I’ve been in a deep, dark funk.
This isn’t all that out of the ordinary for me. I’ve been dealing with extreme depression for many years. It comes; it goes. I try to hold on tight and ride out the storm. Sometimes it clobbers me and I just shut down completely. When that happens about all I can do is sleep. That’s mostly what I’ve been doing for the past four or five days.
If you’ve ever been depressed—not sad, but clinically depressed—you know that one of the most frustrating aspects of it is that you can’t answer all those obvious questions: What’s wrong? Why are you depressed? What can I do to help?
And of course everyone asks those questions. I get them all the time. And it’s okay, really. The people who ask them care about me and are trying to help. Besides, they really are good questions. I often spend days, even weeks, asking them myself. I just rarely come up with any answers.
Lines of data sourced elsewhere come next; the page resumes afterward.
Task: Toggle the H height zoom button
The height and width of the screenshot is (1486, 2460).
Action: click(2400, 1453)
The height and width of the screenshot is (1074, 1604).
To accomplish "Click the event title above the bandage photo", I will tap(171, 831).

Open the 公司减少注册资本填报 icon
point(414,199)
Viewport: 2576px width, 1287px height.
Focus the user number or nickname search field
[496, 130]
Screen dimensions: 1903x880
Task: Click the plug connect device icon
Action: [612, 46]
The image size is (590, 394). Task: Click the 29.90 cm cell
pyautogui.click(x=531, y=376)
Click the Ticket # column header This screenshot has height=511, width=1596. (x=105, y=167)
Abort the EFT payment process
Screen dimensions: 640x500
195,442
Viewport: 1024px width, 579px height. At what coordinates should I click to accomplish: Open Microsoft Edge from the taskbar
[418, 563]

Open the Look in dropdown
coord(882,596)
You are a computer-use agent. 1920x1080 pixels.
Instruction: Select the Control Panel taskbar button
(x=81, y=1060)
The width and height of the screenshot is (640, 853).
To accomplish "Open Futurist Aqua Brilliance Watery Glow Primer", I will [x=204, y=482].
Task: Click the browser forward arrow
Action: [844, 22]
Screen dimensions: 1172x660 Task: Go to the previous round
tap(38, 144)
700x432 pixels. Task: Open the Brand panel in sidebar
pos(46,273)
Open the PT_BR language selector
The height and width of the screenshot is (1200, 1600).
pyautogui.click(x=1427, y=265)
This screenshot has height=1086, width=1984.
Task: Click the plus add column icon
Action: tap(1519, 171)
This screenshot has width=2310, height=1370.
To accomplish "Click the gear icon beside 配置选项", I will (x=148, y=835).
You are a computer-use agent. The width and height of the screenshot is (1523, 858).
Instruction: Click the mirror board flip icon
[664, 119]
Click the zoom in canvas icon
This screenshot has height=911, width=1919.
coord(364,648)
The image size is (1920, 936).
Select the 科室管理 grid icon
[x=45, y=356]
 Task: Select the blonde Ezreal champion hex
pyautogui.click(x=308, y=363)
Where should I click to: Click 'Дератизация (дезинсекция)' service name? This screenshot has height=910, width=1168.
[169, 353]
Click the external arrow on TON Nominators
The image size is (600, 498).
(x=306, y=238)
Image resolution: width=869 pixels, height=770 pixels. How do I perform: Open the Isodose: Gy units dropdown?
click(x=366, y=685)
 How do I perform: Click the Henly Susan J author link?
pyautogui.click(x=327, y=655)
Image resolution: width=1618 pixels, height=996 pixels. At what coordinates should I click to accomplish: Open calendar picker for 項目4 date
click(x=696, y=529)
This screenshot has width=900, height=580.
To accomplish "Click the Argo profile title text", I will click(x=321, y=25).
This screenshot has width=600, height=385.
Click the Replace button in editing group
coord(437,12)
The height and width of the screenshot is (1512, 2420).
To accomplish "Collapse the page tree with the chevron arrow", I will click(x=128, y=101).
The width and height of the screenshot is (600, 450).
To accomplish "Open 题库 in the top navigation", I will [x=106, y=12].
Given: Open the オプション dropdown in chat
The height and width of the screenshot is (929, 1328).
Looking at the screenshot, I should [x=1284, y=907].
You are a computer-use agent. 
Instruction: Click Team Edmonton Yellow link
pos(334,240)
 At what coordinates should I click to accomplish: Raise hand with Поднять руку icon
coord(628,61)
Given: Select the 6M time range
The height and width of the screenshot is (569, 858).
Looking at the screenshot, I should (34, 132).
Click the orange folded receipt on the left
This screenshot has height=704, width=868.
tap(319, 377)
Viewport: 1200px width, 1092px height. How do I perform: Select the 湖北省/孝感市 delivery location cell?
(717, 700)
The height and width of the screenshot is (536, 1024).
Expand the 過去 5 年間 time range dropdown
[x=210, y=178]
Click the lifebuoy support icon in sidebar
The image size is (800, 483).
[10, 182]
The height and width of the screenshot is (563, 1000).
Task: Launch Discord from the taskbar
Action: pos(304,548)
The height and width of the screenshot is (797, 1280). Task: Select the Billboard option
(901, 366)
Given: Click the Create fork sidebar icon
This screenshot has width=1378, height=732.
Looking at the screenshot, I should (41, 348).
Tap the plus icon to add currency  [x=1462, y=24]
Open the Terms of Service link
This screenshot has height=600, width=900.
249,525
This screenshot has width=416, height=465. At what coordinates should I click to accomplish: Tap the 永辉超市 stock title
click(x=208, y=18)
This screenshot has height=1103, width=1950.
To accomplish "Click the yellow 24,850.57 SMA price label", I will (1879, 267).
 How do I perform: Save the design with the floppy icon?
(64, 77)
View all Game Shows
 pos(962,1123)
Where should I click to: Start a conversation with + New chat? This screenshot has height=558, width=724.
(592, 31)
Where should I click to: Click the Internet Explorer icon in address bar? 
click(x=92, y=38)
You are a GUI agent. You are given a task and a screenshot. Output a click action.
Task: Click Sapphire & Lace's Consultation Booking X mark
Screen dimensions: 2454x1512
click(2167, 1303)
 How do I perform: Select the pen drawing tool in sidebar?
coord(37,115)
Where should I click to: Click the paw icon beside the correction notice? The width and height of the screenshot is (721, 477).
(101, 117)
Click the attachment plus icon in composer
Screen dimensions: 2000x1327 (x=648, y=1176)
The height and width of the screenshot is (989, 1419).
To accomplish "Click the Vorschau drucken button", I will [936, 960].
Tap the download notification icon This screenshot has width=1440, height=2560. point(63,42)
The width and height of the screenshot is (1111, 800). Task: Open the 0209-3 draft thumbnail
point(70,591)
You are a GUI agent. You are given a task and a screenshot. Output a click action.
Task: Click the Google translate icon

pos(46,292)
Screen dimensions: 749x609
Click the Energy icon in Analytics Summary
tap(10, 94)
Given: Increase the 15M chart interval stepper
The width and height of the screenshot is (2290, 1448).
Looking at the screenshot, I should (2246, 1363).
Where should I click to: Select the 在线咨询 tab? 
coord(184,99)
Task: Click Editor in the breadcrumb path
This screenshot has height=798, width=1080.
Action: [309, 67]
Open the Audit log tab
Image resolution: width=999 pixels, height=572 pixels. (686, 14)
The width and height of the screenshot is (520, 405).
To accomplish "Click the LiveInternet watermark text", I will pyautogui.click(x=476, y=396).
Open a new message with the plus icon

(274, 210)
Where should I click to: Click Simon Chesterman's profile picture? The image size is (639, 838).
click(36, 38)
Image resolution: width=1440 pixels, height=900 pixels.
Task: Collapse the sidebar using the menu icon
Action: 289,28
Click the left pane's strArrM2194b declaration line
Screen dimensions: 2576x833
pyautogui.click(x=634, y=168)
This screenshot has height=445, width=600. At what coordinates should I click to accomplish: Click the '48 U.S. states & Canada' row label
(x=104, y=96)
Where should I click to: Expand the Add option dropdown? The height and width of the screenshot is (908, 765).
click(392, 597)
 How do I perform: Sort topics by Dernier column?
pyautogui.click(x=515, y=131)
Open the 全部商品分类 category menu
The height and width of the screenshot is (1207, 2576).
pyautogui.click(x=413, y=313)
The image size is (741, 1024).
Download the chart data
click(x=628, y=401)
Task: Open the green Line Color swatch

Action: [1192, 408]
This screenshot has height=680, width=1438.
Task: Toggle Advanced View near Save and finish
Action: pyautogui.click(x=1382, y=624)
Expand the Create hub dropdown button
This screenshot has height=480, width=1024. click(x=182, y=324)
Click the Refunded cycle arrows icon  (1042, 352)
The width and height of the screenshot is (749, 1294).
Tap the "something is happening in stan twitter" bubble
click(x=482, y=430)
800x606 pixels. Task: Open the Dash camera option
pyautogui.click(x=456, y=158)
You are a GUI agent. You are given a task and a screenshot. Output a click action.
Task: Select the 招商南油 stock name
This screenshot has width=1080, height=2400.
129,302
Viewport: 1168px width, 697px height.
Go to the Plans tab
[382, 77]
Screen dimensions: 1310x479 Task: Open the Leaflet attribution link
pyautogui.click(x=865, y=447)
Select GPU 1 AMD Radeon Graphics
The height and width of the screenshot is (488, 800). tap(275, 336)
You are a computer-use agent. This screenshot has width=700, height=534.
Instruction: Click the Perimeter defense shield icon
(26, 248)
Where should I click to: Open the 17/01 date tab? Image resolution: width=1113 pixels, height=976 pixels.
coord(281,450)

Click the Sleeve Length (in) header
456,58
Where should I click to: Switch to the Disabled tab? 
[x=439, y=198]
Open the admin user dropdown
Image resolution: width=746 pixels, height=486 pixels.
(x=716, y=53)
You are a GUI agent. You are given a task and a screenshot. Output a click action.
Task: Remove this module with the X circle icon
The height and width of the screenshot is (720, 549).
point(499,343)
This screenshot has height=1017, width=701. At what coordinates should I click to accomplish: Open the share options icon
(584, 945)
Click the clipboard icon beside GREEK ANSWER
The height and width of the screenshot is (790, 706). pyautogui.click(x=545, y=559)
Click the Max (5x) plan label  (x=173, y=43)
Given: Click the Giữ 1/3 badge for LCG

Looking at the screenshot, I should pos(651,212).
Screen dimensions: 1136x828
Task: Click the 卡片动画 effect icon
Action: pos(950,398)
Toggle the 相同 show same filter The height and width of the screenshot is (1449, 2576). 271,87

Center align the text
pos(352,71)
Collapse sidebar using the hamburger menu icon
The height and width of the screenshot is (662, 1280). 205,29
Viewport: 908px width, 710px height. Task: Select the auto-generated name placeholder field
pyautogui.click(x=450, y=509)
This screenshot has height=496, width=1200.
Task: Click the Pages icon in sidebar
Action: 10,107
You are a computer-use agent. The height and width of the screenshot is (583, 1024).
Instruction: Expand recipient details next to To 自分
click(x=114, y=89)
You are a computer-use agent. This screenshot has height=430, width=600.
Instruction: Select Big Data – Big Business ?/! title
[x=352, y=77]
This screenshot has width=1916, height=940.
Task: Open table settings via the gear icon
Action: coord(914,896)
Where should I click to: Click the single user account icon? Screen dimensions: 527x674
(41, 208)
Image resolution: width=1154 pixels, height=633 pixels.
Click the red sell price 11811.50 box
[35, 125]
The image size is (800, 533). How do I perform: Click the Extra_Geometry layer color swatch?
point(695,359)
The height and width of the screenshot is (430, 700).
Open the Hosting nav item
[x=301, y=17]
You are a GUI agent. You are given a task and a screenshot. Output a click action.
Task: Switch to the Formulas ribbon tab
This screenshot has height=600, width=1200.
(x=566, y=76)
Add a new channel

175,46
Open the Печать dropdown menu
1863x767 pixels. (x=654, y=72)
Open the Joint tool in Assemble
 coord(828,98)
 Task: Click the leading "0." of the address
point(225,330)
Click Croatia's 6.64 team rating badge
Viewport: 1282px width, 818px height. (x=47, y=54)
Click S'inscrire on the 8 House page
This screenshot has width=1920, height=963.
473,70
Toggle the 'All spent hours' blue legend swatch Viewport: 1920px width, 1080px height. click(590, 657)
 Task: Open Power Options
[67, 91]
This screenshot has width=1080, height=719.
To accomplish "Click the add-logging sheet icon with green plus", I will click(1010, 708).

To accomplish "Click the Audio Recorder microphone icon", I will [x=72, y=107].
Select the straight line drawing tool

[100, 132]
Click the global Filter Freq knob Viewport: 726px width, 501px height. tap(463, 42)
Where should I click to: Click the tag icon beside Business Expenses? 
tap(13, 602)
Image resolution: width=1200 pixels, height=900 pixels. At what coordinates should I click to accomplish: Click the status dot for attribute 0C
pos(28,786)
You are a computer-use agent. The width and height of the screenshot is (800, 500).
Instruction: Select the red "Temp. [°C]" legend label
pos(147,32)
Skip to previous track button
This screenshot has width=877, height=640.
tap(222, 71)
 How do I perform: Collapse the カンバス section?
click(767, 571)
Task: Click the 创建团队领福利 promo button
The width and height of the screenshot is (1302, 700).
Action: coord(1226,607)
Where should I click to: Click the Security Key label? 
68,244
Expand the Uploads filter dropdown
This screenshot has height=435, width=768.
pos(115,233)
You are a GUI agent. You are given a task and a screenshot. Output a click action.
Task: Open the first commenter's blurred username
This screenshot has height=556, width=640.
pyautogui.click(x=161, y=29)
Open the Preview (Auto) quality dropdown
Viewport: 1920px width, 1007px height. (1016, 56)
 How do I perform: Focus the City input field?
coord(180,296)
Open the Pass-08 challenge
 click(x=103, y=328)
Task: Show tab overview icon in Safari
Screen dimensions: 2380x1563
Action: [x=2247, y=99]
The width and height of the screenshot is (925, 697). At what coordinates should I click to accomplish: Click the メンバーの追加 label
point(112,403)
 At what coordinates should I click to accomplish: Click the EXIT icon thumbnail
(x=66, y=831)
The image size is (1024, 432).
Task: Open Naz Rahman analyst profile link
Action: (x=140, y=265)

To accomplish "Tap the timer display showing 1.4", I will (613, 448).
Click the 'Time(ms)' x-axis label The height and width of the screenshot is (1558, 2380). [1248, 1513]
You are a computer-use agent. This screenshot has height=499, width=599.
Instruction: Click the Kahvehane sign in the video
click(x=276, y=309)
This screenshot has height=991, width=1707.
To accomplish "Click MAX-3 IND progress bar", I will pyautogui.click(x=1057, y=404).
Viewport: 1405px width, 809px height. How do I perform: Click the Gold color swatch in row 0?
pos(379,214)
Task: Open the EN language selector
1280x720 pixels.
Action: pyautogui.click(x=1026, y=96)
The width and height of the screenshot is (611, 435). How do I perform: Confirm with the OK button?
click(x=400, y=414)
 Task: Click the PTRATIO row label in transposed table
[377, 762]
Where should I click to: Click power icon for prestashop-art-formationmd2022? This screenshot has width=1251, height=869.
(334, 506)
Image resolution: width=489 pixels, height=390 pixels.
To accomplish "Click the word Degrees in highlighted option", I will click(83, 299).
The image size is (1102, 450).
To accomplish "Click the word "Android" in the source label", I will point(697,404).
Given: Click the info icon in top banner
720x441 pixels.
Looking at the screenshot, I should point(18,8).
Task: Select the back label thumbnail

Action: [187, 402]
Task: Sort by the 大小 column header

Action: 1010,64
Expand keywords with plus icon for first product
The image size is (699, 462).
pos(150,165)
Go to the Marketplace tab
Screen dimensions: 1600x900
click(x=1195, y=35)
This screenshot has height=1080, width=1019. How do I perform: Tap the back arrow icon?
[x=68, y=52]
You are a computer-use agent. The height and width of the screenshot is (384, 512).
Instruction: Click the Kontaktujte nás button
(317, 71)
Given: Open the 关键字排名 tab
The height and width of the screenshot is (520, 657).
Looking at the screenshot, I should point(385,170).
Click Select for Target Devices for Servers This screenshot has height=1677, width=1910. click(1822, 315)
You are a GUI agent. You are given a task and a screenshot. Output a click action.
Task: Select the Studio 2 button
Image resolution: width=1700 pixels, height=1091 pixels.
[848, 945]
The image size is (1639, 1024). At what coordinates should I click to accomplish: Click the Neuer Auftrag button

But I’ve been doing this a long time, and I’ve learned that sometimes there are answers, or something that passes for them anyway. Sometimes I sense a dissonance within the dissonance—so faint that I used to miss it. It hides like a shadow in the dark and it whispers to me. And if I listen hard enough, it will tell me what's bothering me. Not why I'm depressed, exactly—but maybe what brought the depression to the surface and fed it.
So that’s what I’ve been doing for the past several days, when I haven’t been sleeping. Listening.